◆ EXERCISE: Provide again, from the entries below, every line from the one containing "Screen dimensions: 1627x1082" through the one containing "Given: Open the 轻量 4核8G12M details chevron", exactly as written, and no other line.
___ RECORDS SUPPLIED ___
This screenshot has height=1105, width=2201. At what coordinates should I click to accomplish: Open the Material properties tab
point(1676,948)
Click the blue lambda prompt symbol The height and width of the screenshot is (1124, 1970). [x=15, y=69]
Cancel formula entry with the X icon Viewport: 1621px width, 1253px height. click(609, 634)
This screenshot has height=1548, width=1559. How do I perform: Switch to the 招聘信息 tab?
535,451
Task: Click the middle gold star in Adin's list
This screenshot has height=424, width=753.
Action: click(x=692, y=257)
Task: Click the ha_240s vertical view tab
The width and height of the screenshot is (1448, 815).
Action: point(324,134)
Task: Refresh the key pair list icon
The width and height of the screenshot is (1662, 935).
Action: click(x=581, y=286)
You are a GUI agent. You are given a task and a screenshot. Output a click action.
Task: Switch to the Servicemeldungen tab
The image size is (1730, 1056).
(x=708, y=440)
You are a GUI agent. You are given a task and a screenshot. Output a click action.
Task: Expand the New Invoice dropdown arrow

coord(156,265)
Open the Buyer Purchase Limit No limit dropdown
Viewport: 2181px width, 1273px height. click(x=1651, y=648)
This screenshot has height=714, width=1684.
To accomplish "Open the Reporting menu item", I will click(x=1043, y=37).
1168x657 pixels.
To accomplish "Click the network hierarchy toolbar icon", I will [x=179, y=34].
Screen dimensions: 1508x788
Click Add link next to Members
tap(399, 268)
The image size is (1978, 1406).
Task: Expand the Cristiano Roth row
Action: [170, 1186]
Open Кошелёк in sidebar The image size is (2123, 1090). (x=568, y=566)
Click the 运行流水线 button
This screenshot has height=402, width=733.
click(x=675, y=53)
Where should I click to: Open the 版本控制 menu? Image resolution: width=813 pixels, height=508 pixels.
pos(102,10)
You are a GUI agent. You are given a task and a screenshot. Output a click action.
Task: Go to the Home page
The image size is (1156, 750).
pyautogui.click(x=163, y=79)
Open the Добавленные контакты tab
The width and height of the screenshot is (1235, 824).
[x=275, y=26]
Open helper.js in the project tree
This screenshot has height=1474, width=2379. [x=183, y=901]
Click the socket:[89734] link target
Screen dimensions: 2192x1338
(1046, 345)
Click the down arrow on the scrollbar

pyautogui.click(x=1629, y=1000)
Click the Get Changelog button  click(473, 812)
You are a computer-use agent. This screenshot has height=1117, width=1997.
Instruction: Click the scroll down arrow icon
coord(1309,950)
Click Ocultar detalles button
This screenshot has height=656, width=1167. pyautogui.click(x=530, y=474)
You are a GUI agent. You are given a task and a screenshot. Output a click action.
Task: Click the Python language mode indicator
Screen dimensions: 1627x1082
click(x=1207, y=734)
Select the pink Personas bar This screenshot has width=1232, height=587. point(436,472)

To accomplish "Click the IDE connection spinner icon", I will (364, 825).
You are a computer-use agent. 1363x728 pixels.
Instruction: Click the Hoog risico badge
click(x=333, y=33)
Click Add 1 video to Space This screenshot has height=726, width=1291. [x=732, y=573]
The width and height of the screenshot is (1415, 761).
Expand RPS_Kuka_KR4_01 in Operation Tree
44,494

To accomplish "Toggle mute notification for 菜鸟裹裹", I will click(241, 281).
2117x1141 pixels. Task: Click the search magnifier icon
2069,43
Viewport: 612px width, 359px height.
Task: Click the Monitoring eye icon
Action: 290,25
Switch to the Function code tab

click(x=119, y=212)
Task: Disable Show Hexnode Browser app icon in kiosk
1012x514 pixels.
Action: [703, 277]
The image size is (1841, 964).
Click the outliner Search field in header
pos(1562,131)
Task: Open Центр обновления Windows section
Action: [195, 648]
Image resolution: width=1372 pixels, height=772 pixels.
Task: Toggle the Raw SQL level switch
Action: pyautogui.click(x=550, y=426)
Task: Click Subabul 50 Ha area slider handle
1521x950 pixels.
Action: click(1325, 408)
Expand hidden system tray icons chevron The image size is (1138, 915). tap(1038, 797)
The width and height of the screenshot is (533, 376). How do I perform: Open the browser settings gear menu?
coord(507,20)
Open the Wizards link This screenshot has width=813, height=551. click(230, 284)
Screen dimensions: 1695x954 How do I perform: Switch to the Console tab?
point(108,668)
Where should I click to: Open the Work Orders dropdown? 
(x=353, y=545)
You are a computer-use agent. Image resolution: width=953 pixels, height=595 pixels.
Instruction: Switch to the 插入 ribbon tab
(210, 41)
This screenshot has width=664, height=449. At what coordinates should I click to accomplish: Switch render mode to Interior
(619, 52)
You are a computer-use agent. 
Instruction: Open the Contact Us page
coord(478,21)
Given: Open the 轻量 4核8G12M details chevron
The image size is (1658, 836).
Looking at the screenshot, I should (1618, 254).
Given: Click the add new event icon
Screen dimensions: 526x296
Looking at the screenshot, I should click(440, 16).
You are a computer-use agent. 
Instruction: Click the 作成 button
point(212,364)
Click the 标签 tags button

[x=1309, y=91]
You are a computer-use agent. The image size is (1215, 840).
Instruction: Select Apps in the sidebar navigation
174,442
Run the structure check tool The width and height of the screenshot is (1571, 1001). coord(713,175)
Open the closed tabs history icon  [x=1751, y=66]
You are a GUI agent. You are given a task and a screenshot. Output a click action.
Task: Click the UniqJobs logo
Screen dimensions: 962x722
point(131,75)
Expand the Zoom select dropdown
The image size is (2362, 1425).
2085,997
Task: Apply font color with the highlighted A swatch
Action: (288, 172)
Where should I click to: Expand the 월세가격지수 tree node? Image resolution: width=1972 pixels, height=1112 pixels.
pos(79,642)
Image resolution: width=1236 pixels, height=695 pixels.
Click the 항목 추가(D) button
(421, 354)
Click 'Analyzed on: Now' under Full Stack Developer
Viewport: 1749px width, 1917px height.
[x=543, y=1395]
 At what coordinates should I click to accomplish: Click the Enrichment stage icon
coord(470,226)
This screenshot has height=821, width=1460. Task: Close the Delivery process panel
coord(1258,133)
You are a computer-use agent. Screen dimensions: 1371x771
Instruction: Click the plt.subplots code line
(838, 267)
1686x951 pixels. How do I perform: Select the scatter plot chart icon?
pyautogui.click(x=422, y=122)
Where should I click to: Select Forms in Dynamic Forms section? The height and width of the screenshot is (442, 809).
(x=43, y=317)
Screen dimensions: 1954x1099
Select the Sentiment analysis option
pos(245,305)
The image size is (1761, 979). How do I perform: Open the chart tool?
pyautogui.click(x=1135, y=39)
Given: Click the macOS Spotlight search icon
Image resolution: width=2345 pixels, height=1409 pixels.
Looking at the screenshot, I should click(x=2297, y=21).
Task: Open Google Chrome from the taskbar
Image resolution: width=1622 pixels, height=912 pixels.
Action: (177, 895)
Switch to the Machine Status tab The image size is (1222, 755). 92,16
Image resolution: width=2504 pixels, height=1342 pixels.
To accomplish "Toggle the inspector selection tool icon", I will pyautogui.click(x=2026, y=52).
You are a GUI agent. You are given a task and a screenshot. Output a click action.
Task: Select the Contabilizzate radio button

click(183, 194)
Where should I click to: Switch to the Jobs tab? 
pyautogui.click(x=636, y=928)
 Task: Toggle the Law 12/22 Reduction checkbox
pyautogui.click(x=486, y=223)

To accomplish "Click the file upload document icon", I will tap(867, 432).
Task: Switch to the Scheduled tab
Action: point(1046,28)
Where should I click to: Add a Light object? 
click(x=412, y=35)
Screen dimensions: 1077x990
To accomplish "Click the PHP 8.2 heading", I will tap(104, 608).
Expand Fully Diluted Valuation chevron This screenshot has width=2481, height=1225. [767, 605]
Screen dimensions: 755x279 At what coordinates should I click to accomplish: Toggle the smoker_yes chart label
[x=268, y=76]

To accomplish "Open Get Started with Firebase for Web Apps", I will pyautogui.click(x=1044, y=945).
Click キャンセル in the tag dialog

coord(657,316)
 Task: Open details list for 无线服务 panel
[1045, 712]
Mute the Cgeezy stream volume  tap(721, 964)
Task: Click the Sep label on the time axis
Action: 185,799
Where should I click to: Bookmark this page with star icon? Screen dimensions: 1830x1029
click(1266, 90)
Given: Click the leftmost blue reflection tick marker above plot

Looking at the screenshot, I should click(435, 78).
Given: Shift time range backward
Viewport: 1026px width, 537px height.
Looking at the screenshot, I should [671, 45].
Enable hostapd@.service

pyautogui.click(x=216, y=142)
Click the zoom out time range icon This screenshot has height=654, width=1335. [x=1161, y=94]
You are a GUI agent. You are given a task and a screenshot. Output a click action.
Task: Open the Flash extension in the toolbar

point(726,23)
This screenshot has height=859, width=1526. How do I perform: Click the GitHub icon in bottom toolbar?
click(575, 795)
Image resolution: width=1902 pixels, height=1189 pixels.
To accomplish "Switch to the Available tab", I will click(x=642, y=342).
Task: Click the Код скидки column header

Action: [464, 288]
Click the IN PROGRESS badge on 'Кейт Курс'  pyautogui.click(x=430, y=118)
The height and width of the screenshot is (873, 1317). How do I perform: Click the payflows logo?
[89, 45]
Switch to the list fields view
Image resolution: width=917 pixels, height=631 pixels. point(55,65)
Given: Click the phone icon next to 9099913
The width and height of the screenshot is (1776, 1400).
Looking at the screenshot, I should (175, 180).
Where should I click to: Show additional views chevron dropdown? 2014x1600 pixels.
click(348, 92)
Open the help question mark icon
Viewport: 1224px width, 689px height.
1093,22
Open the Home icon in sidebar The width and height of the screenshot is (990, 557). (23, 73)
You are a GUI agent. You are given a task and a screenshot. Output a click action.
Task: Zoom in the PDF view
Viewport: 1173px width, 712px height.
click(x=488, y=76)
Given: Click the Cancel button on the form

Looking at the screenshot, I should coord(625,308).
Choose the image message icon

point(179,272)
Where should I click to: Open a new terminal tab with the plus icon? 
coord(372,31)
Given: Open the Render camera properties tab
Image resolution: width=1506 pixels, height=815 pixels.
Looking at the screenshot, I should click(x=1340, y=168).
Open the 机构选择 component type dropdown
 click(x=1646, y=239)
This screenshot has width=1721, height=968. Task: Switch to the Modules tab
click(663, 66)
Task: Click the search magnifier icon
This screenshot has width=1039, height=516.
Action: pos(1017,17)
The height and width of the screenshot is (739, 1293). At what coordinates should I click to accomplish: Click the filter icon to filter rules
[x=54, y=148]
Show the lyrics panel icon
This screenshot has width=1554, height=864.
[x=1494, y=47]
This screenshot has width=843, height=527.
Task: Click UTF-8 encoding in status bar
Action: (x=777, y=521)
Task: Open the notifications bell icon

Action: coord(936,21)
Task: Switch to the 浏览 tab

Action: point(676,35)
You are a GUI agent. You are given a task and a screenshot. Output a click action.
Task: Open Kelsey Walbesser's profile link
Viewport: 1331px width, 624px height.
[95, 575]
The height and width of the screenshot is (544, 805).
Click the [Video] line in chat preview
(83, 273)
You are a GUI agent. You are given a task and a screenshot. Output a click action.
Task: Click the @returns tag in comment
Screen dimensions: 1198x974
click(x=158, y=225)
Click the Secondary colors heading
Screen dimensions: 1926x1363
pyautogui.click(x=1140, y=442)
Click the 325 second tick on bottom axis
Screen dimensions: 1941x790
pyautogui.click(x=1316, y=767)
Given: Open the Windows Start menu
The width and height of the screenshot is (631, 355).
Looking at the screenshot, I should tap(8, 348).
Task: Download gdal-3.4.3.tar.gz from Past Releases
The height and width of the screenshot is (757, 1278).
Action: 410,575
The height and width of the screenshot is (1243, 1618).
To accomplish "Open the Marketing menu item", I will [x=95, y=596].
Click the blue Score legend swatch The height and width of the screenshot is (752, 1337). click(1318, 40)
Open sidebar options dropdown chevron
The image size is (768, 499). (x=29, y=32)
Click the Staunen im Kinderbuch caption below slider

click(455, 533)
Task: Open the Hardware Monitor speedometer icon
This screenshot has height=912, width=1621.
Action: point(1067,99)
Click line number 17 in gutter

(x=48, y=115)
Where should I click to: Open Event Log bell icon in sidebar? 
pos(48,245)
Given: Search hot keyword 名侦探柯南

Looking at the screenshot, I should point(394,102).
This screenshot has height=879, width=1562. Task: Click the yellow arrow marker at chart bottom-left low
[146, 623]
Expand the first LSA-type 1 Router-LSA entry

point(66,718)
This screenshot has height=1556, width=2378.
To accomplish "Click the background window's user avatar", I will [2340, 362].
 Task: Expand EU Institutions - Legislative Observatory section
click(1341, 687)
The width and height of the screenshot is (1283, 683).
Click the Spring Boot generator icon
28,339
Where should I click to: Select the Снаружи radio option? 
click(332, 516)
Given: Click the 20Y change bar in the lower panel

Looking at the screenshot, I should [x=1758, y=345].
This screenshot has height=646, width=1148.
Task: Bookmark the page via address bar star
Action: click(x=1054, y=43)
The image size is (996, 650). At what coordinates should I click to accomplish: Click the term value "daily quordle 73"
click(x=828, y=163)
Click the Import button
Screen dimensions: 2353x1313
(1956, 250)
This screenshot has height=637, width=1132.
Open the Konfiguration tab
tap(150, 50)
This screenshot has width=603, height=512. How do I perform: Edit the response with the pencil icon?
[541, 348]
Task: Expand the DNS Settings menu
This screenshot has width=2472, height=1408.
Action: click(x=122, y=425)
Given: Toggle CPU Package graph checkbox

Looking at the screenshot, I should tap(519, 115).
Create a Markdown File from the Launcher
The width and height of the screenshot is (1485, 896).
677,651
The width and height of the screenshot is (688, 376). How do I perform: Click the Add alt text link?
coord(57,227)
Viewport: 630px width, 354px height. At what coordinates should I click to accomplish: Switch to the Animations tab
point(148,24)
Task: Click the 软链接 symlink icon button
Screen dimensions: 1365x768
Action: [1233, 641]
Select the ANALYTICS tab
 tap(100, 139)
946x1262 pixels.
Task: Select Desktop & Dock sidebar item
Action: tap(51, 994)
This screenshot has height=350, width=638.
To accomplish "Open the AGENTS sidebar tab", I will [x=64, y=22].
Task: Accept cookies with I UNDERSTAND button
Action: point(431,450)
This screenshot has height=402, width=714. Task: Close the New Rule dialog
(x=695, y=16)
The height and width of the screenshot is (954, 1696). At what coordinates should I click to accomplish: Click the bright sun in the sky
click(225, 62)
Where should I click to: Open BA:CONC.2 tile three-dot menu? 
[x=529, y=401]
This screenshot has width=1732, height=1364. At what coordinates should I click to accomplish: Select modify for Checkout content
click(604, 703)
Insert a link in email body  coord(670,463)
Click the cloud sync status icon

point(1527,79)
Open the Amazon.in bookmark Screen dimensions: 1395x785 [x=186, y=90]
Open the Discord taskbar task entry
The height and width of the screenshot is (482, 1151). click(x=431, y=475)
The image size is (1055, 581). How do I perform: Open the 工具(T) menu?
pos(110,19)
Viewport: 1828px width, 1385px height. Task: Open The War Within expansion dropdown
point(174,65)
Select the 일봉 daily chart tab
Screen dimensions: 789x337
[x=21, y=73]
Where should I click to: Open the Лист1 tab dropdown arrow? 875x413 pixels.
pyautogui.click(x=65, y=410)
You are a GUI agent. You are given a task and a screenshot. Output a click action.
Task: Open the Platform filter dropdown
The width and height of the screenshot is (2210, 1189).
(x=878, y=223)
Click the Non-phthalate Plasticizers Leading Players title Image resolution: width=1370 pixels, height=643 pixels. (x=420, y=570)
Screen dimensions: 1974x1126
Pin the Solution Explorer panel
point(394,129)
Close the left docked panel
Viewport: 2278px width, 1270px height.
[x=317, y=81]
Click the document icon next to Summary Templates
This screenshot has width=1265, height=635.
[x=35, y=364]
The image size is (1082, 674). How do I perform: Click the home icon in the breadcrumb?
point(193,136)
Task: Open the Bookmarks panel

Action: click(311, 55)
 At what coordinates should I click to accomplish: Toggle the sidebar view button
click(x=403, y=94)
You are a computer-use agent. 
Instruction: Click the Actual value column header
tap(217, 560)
___
◆ ANSWER TO THIS PROBLEM:
Screen dimensions: 1627x1082
click(x=1207, y=734)
Select the pink Personas bar This screenshot has width=1232, height=587. point(436,472)

To accomplish "Click the IDE connection spinner icon", I will (364, 825).
You are a computer-use agent. 1363x728 pixels.
Instruction: Click the Hoog risico badge
click(x=333, y=33)
Click Add 1 video to Space This screenshot has height=726, width=1291. [x=732, y=573]
The width and height of the screenshot is (1415, 761).
Expand RPS_Kuka_KR4_01 in Operation Tree
44,494

To accomplish "Toggle mute notification for 菜鸟裹裹", I will click(241, 281).
2117x1141 pixels. Task: Click the search magnifier icon
2069,43
Viewport: 612px width, 359px height.
Task: Click the Monitoring eye icon
Action: 290,25
Switch to the Function code tab

click(x=119, y=212)
Task: Disable Show Hexnode Browser app icon in kiosk
1012x514 pixels.
Action: [703, 277]
The image size is (1841, 964).
Click the outliner Search field in header
pos(1562,131)
Task: Open Центр обновления Windows section
Action: [195, 648]
Image resolution: width=1372 pixels, height=772 pixels.
Task: Toggle the Raw SQL level switch
Action: pyautogui.click(x=550, y=426)
Task: Click Subabul 50 Ha area slider handle
1521x950 pixels.
Action: click(1325, 408)
Expand hidden system tray icons chevron The image size is (1138, 915). tap(1038, 797)
The width and height of the screenshot is (533, 376). How do I perform: Open the browser settings gear menu?
coord(507,20)
Open the Wizards link This screenshot has width=813, height=551. click(230, 284)
Screen dimensions: 1695x954 How do I perform: Switch to the Console tab?
point(108,668)
Where should I click to: Open the Work Orders dropdown? 
(x=353, y=545)
You are a computer-use agent. Image resolution: width=953 pixels, height=595 pixels.
Instruction: Switch to the 插入 ribbon tab
(210, 41)
This screenshot has width=664, height=449. At what coordinates should I click to accomplish: Switch render mode to Interior
(619, 52)
You are a computer-use agent. 
Instruction: Open the Contact Us page
coord(478,21)
Given: Open the 轻量 4核8G12M details chevron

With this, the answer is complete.